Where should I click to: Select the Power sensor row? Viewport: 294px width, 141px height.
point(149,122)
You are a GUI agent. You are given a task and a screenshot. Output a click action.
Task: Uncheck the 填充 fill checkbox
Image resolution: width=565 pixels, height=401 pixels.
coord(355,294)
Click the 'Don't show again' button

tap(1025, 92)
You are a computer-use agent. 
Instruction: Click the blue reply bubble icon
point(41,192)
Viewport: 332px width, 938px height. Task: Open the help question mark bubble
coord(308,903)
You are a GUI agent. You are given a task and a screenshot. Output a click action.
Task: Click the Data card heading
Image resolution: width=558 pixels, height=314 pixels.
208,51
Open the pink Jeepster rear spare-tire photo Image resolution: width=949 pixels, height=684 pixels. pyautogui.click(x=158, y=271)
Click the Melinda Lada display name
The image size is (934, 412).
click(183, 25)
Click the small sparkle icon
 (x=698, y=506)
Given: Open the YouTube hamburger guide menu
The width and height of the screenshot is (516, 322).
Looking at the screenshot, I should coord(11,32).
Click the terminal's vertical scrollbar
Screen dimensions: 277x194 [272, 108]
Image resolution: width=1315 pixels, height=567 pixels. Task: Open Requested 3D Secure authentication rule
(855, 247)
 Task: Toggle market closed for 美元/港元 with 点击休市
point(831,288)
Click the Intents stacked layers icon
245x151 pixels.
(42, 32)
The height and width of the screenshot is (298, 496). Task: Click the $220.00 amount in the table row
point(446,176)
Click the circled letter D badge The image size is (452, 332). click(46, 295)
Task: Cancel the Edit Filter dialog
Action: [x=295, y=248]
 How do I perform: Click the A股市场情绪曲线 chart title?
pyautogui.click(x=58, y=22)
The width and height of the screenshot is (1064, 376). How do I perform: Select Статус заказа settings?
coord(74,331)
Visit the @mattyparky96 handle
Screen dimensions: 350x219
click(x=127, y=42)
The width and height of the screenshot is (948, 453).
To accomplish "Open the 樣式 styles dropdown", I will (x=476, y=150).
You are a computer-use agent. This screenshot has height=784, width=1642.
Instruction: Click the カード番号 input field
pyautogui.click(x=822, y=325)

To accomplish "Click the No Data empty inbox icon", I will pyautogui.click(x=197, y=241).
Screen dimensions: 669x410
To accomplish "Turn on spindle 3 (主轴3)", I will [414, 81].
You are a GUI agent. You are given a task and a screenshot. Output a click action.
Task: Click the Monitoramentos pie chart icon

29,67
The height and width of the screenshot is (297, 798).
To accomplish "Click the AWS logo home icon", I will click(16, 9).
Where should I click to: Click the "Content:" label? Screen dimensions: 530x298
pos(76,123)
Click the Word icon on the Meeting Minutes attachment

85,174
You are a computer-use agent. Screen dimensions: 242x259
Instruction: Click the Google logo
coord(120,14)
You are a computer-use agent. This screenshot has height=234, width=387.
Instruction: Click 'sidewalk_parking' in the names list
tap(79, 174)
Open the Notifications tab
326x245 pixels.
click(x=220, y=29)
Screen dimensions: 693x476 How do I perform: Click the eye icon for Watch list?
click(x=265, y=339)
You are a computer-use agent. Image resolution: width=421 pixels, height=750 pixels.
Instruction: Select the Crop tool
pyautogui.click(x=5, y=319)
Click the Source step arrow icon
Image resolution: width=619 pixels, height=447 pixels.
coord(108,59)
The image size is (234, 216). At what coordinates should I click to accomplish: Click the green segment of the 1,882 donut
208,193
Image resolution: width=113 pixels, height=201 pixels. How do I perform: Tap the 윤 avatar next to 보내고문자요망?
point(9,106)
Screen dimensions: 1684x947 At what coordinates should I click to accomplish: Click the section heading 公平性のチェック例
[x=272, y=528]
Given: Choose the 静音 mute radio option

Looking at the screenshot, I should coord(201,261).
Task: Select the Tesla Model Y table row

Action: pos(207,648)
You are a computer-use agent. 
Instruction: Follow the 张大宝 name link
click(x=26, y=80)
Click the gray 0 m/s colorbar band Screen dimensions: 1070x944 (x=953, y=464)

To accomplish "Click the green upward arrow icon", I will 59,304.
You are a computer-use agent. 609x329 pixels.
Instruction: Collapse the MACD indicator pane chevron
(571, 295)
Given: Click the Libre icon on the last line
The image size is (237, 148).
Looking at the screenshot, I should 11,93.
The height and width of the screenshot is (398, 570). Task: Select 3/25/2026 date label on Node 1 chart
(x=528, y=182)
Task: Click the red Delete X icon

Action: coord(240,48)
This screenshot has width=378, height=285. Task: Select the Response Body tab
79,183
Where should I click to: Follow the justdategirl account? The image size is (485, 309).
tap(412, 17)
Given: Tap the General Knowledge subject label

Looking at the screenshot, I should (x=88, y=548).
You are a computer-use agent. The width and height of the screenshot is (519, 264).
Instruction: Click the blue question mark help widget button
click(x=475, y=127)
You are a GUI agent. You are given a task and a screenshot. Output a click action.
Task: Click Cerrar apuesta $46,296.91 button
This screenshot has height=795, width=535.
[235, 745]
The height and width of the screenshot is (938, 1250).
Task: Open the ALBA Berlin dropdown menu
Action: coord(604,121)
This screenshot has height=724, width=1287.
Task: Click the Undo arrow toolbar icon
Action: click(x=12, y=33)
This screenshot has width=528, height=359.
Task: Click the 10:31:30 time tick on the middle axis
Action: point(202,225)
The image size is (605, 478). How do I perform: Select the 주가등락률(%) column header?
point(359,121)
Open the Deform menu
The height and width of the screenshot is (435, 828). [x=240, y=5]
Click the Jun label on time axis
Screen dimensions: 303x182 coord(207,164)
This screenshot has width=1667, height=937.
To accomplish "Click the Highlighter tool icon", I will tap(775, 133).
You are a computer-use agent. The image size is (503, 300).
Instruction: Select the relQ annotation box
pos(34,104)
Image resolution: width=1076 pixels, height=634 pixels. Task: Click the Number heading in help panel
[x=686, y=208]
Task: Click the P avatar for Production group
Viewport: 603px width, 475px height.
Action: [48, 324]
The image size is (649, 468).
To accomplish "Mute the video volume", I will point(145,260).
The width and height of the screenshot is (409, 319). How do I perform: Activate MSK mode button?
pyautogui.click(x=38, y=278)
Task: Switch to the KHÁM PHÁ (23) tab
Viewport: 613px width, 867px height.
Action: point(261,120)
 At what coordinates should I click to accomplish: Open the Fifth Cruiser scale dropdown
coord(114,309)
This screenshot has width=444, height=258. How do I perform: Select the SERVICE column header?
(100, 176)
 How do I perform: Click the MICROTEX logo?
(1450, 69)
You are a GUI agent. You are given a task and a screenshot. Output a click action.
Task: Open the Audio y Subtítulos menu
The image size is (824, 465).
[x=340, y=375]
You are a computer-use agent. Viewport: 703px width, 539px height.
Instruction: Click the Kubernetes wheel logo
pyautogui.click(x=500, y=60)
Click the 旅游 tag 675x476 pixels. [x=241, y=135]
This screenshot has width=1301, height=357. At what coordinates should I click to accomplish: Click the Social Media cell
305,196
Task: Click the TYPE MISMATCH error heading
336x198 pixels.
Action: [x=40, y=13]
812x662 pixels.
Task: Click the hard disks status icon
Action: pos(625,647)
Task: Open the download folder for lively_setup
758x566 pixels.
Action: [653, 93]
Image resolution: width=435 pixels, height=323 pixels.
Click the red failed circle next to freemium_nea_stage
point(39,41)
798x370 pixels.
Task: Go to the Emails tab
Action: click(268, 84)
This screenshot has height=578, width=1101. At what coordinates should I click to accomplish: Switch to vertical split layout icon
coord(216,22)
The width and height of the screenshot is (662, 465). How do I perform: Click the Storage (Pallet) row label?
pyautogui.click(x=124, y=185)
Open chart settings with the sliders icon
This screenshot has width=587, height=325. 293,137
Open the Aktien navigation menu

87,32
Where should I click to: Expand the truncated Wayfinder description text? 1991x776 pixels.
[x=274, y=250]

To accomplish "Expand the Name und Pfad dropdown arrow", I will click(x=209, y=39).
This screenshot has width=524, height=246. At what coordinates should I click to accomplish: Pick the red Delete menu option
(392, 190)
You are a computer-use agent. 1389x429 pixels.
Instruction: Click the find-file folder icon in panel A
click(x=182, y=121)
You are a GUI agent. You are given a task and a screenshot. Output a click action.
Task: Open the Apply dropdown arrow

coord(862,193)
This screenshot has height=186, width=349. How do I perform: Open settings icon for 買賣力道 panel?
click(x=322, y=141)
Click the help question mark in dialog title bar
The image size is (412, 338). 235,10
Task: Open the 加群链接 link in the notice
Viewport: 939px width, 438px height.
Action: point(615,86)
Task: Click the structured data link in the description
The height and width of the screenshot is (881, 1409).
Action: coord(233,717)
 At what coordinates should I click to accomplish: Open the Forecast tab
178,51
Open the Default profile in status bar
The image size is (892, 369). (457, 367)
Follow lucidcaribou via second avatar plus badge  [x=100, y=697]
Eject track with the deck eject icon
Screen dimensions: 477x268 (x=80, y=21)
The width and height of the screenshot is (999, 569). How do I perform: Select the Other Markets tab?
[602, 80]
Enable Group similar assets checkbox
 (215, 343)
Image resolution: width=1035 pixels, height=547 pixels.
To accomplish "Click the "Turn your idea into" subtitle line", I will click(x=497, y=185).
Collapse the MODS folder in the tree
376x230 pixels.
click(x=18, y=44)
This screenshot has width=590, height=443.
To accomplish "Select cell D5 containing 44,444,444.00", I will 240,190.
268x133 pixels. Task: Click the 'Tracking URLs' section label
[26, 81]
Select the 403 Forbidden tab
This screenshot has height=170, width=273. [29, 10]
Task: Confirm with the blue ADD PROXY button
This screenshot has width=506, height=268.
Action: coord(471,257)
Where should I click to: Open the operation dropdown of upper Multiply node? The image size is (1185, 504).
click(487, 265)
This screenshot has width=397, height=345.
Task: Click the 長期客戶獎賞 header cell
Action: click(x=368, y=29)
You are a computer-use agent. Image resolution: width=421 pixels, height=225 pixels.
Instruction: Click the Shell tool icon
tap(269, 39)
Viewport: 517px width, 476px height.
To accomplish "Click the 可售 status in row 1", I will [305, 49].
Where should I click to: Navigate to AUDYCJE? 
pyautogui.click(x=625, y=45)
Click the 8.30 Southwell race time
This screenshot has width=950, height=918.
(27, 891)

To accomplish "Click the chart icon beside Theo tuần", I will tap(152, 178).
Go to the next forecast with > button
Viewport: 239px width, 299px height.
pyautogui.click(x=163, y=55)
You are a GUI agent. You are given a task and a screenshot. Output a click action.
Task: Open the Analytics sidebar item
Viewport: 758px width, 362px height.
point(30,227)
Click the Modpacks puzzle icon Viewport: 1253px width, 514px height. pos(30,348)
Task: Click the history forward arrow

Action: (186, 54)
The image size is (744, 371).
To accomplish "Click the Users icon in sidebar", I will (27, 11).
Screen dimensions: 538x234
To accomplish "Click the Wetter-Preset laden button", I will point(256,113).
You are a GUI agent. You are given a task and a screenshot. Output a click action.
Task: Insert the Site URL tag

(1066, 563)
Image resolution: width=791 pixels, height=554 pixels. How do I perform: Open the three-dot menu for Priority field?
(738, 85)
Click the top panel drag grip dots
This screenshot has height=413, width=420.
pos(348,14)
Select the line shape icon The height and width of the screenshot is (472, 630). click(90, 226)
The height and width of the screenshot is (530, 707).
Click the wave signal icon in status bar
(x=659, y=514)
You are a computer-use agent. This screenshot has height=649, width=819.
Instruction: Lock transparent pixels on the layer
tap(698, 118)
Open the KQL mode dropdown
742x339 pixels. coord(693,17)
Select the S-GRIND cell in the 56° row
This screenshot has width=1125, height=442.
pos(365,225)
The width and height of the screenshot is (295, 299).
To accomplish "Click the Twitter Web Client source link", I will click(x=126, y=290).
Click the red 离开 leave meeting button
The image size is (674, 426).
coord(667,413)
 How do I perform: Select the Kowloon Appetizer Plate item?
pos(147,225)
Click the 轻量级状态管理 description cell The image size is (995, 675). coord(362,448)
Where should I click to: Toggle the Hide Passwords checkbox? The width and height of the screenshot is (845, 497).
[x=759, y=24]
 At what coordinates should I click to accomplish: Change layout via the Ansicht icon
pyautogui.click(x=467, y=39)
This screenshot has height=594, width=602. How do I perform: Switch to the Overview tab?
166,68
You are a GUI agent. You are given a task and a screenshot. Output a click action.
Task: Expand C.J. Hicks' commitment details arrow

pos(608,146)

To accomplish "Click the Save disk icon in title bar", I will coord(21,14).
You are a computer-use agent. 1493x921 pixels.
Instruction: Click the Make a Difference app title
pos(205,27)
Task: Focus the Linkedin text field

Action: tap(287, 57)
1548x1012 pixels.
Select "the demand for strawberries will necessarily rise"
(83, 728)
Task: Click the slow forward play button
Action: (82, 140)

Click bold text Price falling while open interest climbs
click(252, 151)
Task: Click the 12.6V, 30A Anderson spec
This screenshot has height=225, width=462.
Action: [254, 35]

::::::

__To do__
What is the number of lines in the listing above that hold "sidebar"? Respond with that number and nothing else.

__Solution__
2